** Opening Available data block **
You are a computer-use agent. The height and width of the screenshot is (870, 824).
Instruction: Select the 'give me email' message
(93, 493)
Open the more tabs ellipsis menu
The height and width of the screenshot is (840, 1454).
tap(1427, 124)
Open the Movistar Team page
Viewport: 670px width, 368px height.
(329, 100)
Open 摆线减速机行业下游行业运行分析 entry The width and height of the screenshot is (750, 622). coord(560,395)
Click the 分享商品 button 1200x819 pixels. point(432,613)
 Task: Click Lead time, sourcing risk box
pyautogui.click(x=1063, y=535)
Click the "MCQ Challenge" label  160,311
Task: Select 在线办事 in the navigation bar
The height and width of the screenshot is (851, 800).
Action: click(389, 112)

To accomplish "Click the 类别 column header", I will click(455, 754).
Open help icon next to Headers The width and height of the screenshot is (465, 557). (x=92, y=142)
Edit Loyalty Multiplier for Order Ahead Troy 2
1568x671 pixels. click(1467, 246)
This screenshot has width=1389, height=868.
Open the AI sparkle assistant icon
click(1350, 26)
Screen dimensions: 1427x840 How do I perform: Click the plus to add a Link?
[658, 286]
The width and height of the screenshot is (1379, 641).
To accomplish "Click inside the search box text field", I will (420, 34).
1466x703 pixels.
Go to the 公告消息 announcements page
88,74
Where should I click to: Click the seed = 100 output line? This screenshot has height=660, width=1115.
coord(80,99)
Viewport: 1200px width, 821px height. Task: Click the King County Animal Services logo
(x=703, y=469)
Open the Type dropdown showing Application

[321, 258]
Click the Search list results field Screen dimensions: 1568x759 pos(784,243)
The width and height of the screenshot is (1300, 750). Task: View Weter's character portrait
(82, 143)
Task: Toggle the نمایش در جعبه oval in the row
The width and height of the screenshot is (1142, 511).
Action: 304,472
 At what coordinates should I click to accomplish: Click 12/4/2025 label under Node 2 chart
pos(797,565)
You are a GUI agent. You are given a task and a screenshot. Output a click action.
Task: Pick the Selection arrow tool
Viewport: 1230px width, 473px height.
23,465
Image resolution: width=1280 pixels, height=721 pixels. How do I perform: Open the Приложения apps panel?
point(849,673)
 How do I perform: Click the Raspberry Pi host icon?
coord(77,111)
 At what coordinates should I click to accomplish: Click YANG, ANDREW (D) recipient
** Closing Available data block **
*Aim of the exercise*
Copy out every line of the records that the string "field" appears in.

*Answer section*
To accomplish "Click inside the search box text field", I will (420, 34).
Click the Search list results field Screen dimensions: 1568x759 pos(784,243)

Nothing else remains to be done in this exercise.